Не случайно поэтому, что боевая обстановка воспринимается Александром Васильевичем как моменты наивысшей полноты жизни, обострения чувств и ощущений, и не случайны строки из его писем любимой женщине: «… Я уже писал Вам и говорил, что я, как ни странно, но во время военной работы вблизи неприятеля или в районе его, вспоминая Вас, переживаю вновь то чувство радости и счастья, точно я нахожусь вблизи Вас. Я понимаю, что это, может быть, нелепо, но, вероятно, я невольно чувствую себя как-то более достойным этого счастья, когда занят войной, когда нахожусь в обстановке военной работы, чем в обычных условиях будничной серой жизни», – и даже: «… Разве не прекрасна война, если она дает такую радость, как поклонение Вам, как мечту о Вас, может быть, даже и несбыточную…» Следует подчеркнуть, что все это написано не пятнадцатилетним гимназистом или кадетом, знающим войну по книжным описаниям и батальным полотнам, а зрелым человеком, обстрелянным офицером, которому хорошо знакома и будничная «изнанка» боевых действий, в том числе (вспомним порт-артурский опыт Колчака!) на сухопутьи, где война с бытовой точки зрения и по своему более затяжному, монотонному характеру бывает психологически едва ли не тяжелее, чем на море.
Этот идейный милитаризм Колчака нередко связывают с его интересом к восточной культуре и, в частности, самурайской идеологии «бусидо» и «воинствующему буддизму». Однако опубликованные письма (вернее, черновики писем) Александра Васильевича, в которых подробно рассказывается об этом интересе, относятся к рубежу 1917–1918 годов, более ранний же опыт знакомства с восточной культурой он описывает так: «Я еще в первое плавание на восток довольно много читал по этому предмету – литература, особенно японская, очень велика, но надо знать, чтó стоит и чтó не стоит читать.

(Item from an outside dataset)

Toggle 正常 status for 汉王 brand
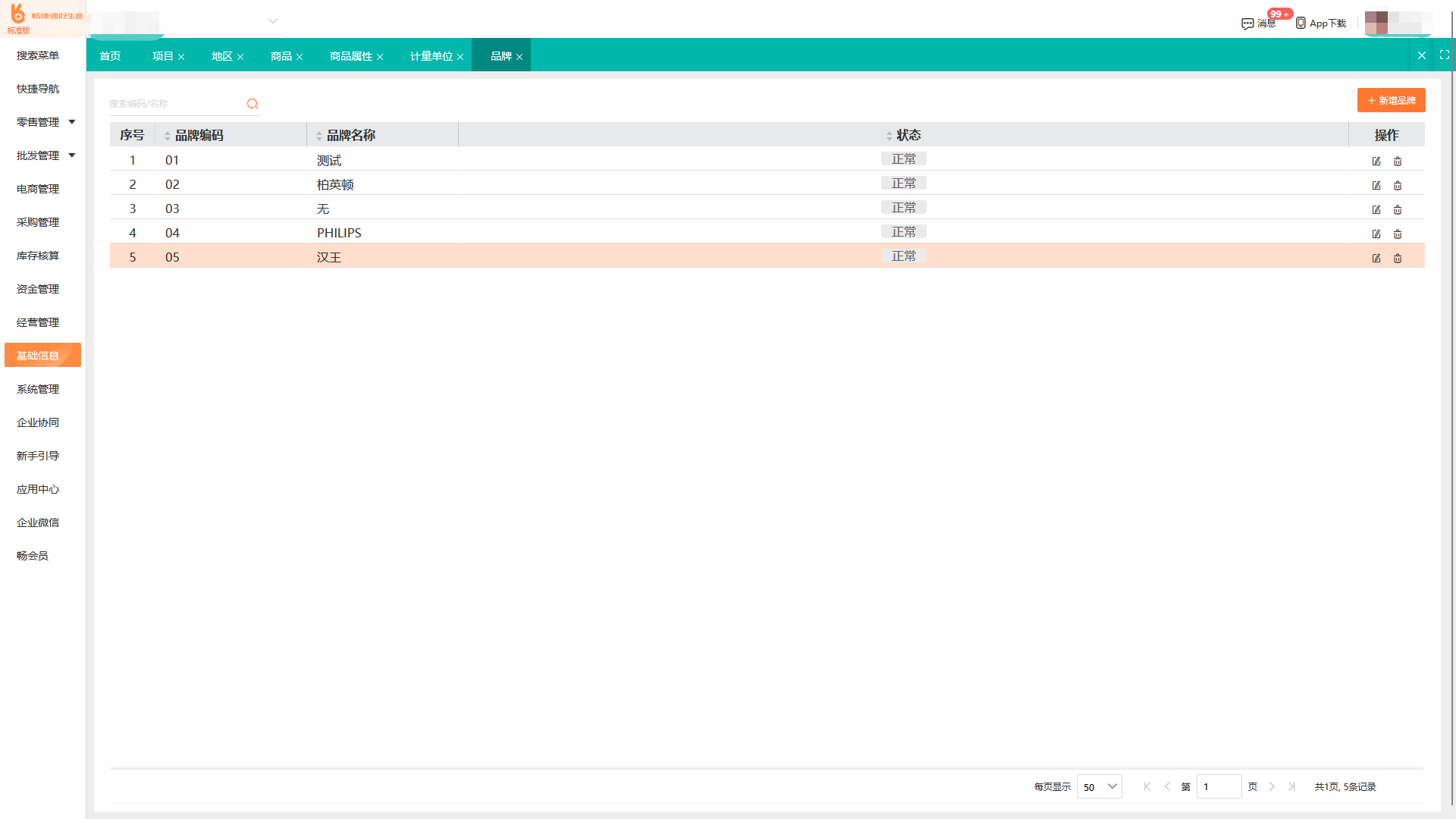click(903, 256)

Строго говоря, изучить буддизм можно, зная только китайский язык и древнеиндийские наречия, как и санскрит, что касается до сект, то необходим местный язык секты», – а о ранних лингвистических своих упражнениях отзывается довольно критически: «Я вспомнил свои занятия в первое плавание на Восток буддийской литературой и философскими учениями Китая (заметим, Китая, а не японскими воинскими кодексами. – А.К.), я даже пытался когда-то заниматься китайским языком, чтобы иметь возможность читать подлинники». Конечно, для мыслящего человека (а Колчака трудно к таковым не причислить) иногда бывает достаточно небольшого зерна, а вовсе не углубленного и досконального изучения чего-либо, чтобы развить собственную систему взглядов, – и все же, кажется нам, корни колчаковского милитаризма следует искать не в столь экзотических для европейца областях.
15
Последняя фраза в черновике зачеркнута; однако, даже если Колчак и не счел нужным сообщать эту мысль адресату, его собственные чувства она должна была выражать.